28.9.2022
One of the main reasons why cancer is so deadly is because cancer cells are able to escape the tumours where they originate from and move throughout the body. For Associate Professor Guillaume Jacquemet, the objective is to track and understand the movements of the cells in order to prevent them from spreading.
There is a lot of interest in finding out how cancer cells can move from tumours into the rest of the body. They can change their shapes by expanding, grabbing on to other cells and using them to move forward in different directions. The reason we know this is because we can see them do it. In the Cell Migration Lab, Guillaume Jacquemet and his team study the cells’ movements with the help of microscopes and image analysis. They are interested in finding out how the cancer cells move, and how they can make them stop.
– In most cases cancer can be surgically removed, and the patient will recover. However, since cancer cells can move, they escape the site of origin and begin to grow everywhere in the body. This makes treatment more challenging since it often causes metastatic lesions to form. These lesions are small, often difficult to reach, and quite resistant to drug treatments. They can start to attack vital organs resulting in people getting very sick, very quickly, Jacquemet explains.
Specific methods for specific cells
The movements of the cells vary based on the type of cancer as well as on the environment the cells are in. These factors also affect how the cancer disseminates throughout the body. The movement of the cancer cells also differ depending on where in the body they are.
– Breast cancer cells will migrate in a specific way if they are close to the point of origin, the tumour, but as the cells get into the blood vessels and the circulatory system they will move in completely different ways, Jacquemet says.
Once Jacquemet and his team have found out how a particular cell moves, the next step is to identify how a cell is capable of certain movements. From there, predictions can be made of which molecules would be important for this cell’s specific behaviour. Once these molecules are located, you can observe how they affect the migration patterns of cancer cells. Specific proteins can also be removed from the cells to see how they are involved in the migration.
– You can play the system by targeting specific proteins or use small molecule inhibitors to see how, for instance, drugs that are already used to treat specific patients could affect those processes and movements directly. We can target specific molecules and make them fluorescent or target just one and observe that molecule and the migration of the cell, Jacquemet explains.
Better treatments for pancreatic cancer
The researchers in the cell migration lab are studying how cancer cells interact with endothelial cells, which are the cells that create your blood vessels. One of the ways cancer cells can metastasize in the body is by going into the blood vessels. Once inside, the cancer cells can go very far, very quickly throughout the body as they are being pushed through the circulatory system.

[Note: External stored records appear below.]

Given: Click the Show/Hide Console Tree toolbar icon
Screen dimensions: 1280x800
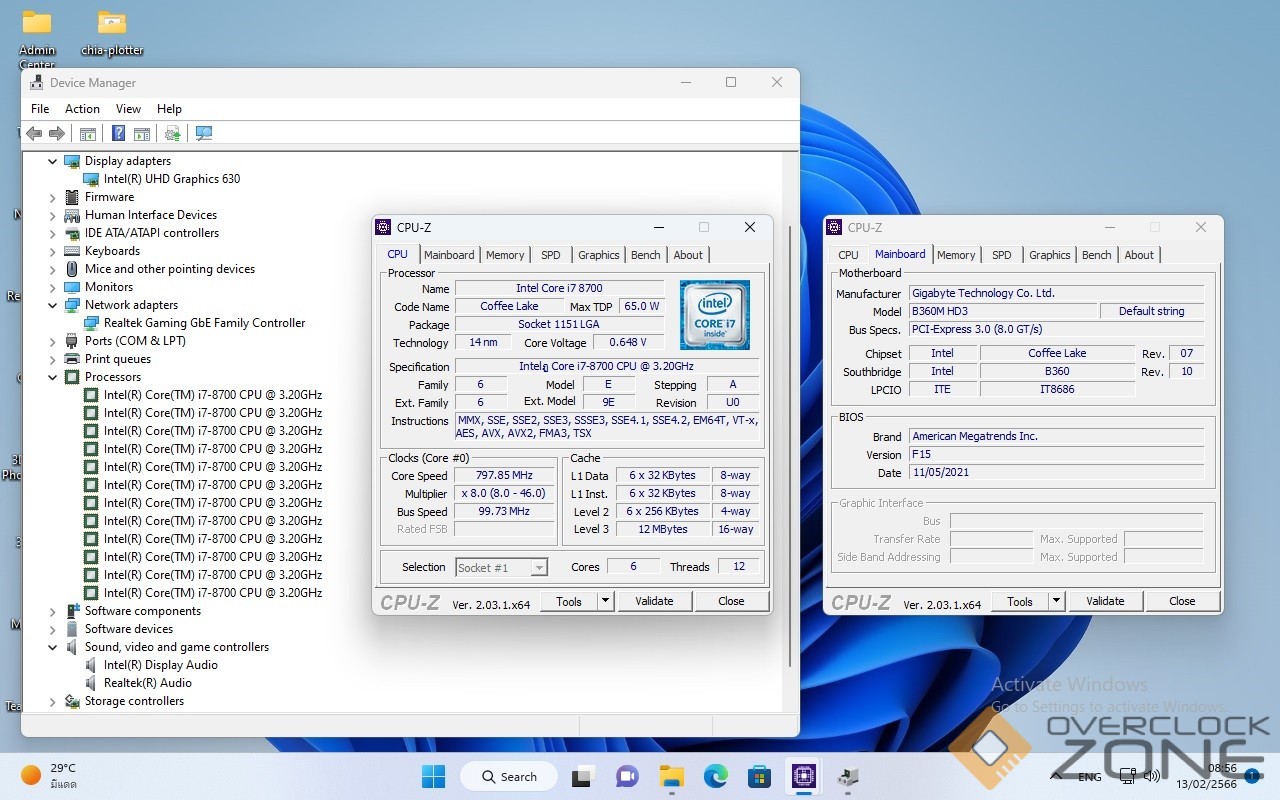Looking at the screenshot, I should tap(88, 134).
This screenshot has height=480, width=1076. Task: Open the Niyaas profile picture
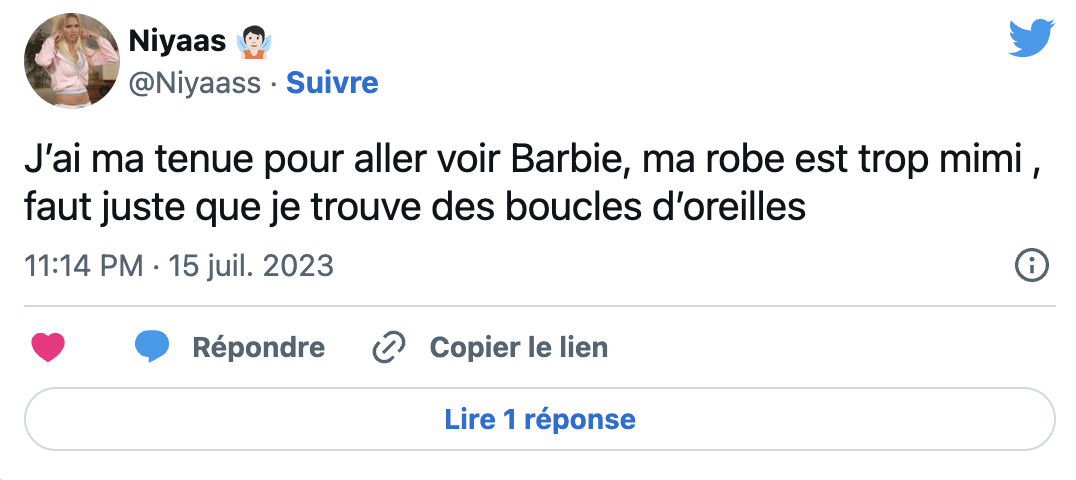coord(70,61)
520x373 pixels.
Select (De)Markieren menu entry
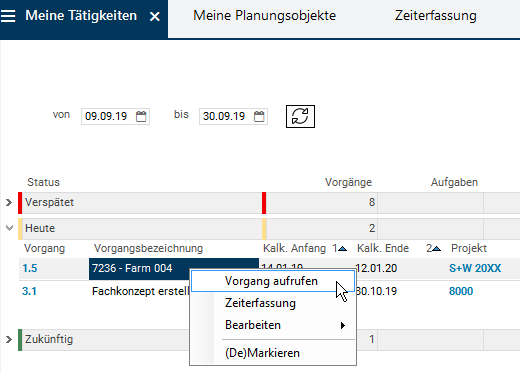pos(262,353)
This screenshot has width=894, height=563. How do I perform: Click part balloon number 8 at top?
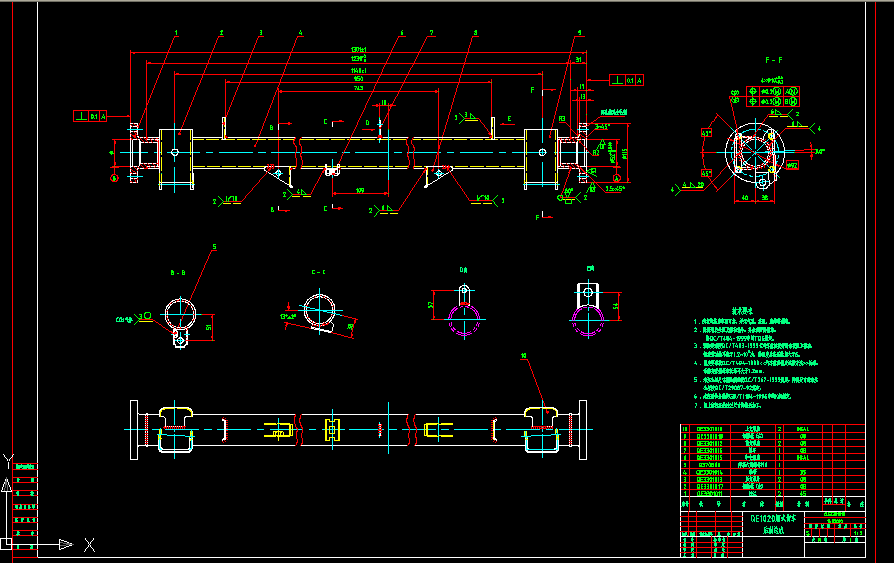[x=476, y=33]
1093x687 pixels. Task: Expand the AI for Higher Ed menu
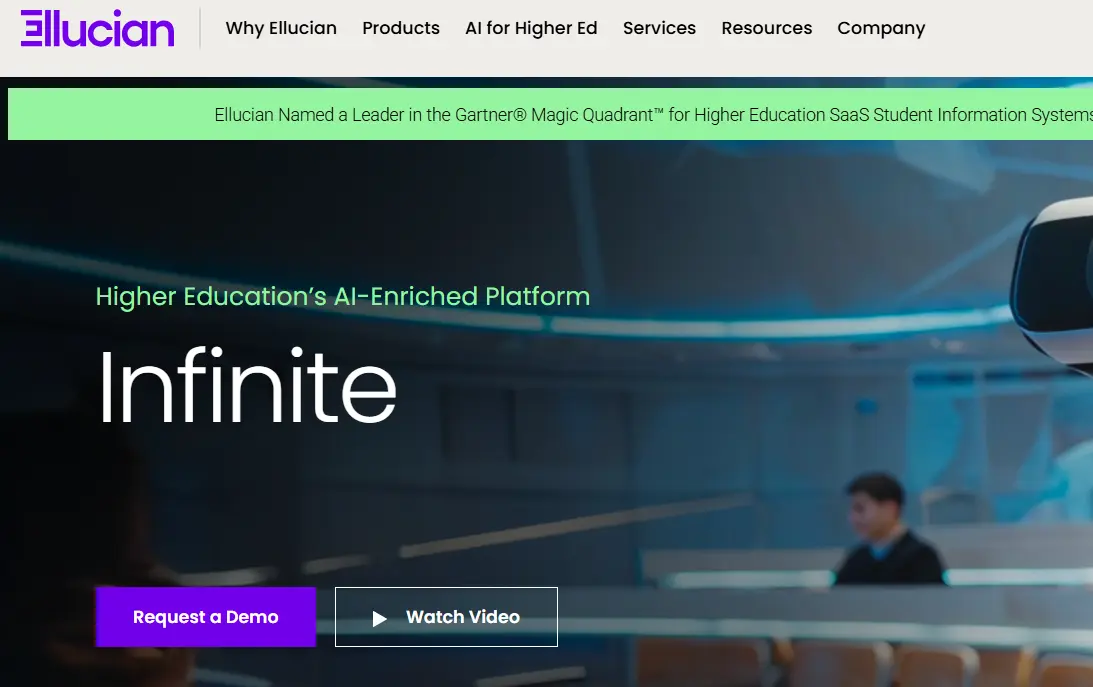click(x=531, y=28)
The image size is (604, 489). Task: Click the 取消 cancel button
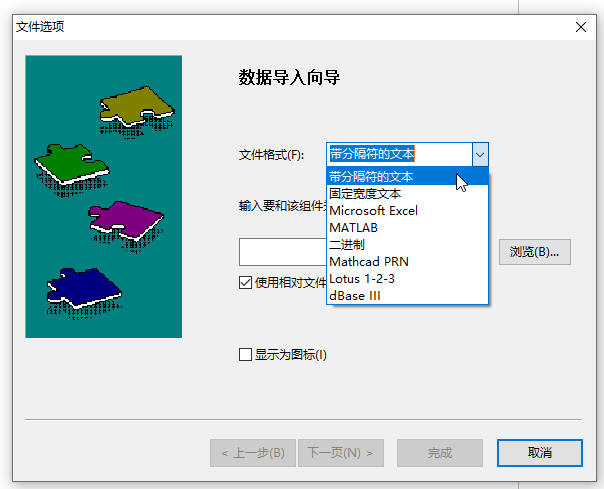(539, 453)
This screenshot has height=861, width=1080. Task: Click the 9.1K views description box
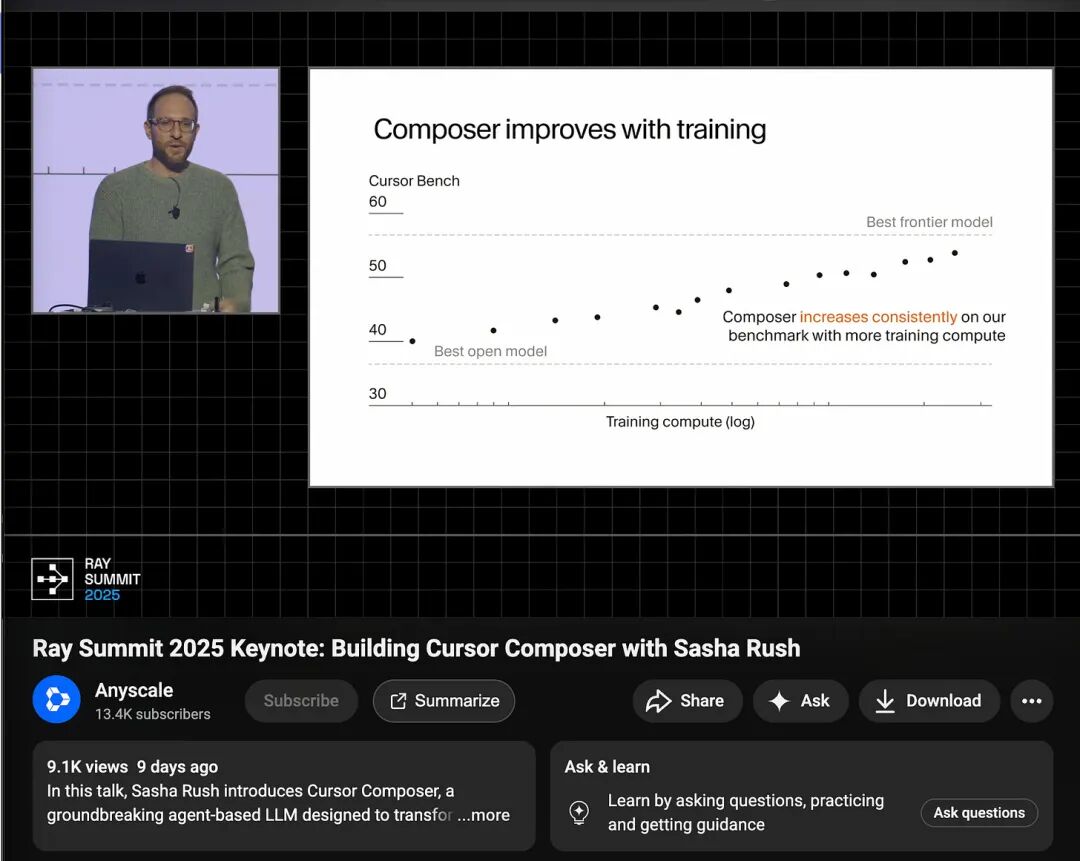point(284,788)
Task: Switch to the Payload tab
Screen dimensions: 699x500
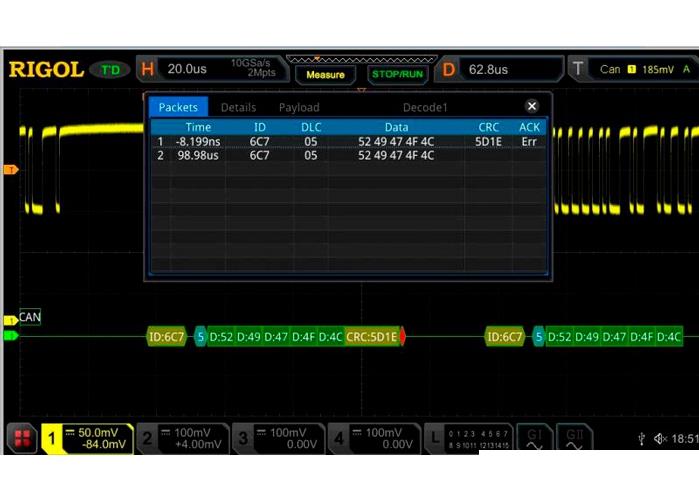Action: (299, 107)
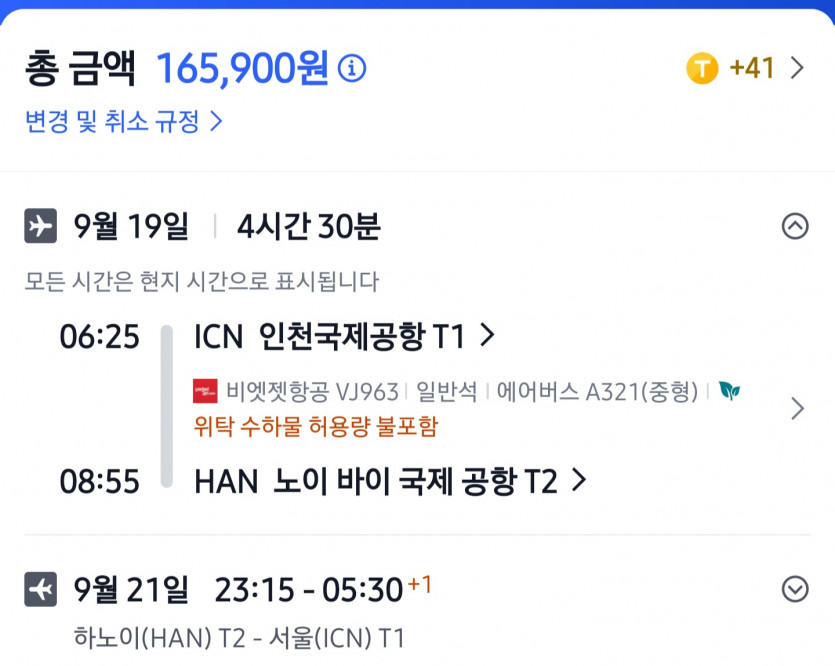
Task: Click the 위탁 수하물 허용량 불포함 baggage notice
Action: click(x=316, y=426)
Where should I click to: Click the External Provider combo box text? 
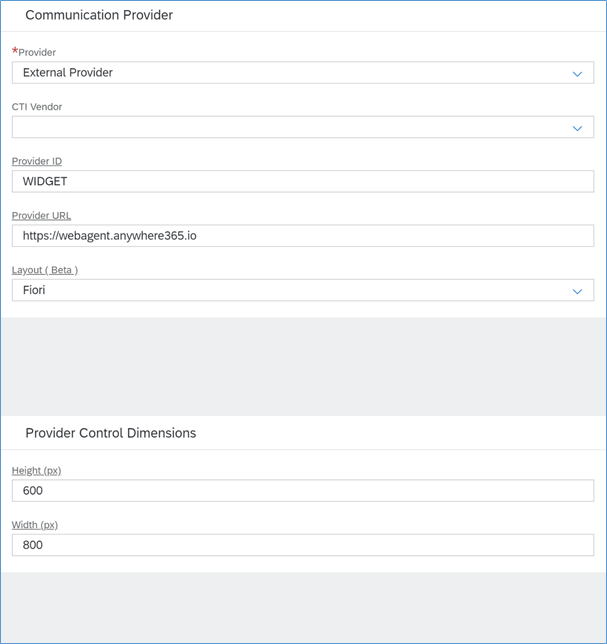(68, 73)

– We want to know how the cancer cells can, once they are in the circulatory system, attach to the side of, and then cross the boundary into the blood vessel and create a metastatic lesion. Very little about this process is known, Jacquemet says.
The two types of cancer Jacquemet and his team are concentrating on currently are breast cancer and pancreatic cancer. Even though the machinery in the cells often work in the same way, the cells themselves are very different. Fundamental discoveries vary greatly but similar techniques can be applied to separate studies.
– One of our main projects is trying to figure out how pancreatic cancer cells attach to endothelial cells, and how you can interfere with pancreatic metastasis. Most cancers now have treatments which are much better than they were 20 years ago, but pancreatic cancer is one of the few were the prognosis has not improved. It still has less than 10 % survival rate after 5 years of diagnosis.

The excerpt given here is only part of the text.